> [ACTIVITY]: Go through the entries and copy every line that has the string "Close" in it.

> [RECORDED INFORMATION]:
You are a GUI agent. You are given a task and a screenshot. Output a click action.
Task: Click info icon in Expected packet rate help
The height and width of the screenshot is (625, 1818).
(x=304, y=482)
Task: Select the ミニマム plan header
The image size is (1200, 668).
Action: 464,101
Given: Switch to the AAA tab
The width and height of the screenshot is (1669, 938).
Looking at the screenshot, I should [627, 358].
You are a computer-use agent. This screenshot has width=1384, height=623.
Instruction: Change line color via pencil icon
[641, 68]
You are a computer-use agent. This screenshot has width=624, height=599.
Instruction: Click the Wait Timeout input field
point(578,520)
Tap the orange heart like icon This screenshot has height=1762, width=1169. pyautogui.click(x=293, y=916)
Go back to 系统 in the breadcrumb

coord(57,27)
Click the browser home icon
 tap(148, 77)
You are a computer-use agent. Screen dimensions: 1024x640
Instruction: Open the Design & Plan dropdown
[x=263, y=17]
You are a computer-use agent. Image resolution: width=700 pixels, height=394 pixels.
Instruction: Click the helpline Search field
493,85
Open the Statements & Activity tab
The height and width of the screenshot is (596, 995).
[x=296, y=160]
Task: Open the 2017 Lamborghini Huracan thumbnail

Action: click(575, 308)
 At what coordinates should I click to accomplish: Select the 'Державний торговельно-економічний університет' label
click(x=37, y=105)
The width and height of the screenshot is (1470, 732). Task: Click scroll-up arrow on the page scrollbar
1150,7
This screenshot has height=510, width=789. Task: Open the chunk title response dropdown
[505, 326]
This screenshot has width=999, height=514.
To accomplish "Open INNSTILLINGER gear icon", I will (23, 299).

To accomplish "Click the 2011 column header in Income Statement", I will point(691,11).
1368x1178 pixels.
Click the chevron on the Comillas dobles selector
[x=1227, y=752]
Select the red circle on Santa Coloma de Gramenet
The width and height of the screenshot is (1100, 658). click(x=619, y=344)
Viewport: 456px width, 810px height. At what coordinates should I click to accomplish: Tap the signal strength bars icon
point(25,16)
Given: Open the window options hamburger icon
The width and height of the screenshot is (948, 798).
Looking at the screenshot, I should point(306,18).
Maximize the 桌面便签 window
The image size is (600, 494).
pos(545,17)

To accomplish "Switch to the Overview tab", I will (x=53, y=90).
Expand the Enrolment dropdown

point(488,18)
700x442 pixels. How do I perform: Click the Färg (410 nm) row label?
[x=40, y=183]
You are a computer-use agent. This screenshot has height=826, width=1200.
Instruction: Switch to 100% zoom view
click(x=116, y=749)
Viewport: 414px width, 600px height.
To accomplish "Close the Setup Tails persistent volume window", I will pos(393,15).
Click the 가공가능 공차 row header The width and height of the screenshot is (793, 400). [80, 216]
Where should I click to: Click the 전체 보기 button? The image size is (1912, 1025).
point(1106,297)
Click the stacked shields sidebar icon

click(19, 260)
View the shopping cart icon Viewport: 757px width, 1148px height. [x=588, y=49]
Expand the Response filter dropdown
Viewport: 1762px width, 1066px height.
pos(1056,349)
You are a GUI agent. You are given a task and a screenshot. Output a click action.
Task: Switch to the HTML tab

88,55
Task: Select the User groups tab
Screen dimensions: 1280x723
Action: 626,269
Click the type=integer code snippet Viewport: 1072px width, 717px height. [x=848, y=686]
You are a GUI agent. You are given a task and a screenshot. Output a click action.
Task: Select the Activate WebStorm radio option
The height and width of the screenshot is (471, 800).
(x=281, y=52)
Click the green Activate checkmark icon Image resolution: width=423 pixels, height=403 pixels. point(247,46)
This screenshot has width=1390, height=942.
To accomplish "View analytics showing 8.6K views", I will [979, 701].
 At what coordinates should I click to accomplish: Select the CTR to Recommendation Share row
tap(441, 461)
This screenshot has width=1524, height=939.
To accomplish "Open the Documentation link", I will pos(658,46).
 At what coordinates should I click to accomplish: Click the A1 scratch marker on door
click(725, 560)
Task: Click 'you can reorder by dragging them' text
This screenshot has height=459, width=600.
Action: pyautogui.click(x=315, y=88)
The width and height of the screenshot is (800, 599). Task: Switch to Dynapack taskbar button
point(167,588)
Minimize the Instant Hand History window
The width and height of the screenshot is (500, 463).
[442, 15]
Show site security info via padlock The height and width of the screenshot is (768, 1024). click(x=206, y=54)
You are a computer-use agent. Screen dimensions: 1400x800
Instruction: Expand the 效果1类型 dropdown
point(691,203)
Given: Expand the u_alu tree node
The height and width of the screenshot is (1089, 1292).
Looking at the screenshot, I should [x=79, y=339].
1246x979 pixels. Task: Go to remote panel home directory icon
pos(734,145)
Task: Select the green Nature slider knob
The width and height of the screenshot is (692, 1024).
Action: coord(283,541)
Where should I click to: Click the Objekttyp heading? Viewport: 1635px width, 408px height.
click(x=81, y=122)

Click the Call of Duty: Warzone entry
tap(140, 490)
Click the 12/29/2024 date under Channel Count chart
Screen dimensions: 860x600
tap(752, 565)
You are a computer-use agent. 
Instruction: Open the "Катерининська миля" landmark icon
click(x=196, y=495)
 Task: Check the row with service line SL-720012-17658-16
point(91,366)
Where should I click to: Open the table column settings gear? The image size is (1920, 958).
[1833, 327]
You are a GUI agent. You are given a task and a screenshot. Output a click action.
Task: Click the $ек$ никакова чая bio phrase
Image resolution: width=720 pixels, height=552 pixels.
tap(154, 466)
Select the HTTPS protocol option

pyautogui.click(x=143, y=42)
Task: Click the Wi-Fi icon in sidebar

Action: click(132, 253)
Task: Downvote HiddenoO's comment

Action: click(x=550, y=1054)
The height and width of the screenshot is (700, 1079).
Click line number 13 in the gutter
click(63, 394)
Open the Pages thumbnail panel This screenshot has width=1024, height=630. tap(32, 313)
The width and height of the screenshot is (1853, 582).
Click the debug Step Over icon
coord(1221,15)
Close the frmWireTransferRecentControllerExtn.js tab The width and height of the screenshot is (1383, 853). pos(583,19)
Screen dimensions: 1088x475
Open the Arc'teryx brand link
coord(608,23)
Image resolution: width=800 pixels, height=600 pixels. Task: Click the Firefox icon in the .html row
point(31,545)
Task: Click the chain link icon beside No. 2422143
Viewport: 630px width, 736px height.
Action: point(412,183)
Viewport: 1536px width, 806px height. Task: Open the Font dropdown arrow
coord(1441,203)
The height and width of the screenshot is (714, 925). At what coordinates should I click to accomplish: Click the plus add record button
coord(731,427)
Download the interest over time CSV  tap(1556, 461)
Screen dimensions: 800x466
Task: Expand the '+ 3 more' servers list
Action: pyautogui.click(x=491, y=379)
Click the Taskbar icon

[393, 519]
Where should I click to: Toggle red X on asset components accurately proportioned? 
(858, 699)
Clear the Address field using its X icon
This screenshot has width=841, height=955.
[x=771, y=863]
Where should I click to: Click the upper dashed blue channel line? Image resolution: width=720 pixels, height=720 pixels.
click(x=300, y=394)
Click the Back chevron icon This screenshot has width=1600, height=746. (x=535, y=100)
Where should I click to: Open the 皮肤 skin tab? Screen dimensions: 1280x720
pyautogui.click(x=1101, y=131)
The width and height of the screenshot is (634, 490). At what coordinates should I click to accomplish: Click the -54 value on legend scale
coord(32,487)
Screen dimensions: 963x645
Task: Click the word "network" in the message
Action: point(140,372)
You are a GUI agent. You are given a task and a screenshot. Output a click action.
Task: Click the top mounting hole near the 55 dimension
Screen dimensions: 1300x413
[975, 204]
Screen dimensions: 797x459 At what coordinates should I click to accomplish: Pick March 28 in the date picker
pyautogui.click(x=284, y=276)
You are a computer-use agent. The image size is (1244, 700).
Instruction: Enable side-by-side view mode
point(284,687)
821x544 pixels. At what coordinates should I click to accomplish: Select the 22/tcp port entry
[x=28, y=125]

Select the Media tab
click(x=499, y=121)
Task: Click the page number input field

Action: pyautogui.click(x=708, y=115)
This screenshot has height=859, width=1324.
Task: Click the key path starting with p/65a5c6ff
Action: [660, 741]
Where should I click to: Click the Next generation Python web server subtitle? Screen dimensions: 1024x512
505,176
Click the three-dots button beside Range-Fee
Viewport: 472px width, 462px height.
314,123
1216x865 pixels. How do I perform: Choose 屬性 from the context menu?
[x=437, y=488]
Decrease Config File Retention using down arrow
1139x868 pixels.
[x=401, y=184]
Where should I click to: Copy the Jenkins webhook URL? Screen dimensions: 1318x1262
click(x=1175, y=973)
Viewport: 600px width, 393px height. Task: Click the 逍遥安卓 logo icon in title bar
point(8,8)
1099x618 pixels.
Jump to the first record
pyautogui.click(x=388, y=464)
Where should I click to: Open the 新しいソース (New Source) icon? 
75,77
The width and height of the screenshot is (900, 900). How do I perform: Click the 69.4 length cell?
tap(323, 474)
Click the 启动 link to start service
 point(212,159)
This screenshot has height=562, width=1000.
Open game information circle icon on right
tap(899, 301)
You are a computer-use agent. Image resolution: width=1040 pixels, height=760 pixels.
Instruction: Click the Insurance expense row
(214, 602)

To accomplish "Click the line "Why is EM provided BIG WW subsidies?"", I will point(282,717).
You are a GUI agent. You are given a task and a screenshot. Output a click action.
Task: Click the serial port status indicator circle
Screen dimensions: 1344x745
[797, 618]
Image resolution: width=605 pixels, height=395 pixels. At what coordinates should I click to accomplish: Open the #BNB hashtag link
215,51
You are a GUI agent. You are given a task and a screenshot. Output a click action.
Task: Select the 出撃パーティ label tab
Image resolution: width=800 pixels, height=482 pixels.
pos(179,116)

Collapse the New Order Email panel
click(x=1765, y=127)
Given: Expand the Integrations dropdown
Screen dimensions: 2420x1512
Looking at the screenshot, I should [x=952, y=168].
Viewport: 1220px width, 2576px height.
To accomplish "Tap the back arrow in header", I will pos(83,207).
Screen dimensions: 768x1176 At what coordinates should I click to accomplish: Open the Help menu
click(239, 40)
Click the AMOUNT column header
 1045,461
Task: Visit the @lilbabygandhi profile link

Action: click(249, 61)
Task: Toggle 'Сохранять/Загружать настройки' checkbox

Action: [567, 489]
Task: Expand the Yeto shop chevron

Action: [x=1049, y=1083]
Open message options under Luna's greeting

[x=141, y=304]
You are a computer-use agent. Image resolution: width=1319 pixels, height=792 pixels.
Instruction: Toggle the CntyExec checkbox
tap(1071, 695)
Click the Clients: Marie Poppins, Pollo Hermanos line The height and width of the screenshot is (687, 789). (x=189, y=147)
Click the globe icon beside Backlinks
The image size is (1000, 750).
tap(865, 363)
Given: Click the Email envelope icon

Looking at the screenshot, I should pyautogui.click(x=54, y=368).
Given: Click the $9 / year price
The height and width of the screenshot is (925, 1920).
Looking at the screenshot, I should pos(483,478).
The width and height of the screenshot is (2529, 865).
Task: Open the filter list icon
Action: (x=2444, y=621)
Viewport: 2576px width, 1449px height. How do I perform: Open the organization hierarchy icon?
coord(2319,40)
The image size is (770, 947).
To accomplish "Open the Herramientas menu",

> [ANSWER FOR THE TASK]:
To accomplish "Close the Setup Tails persistent volume window", I will pos(393,15).
Close the frmWireTransferRecentControllerExtn.js tab The width and height of the screenshot is (1383, 853). pos(583,19)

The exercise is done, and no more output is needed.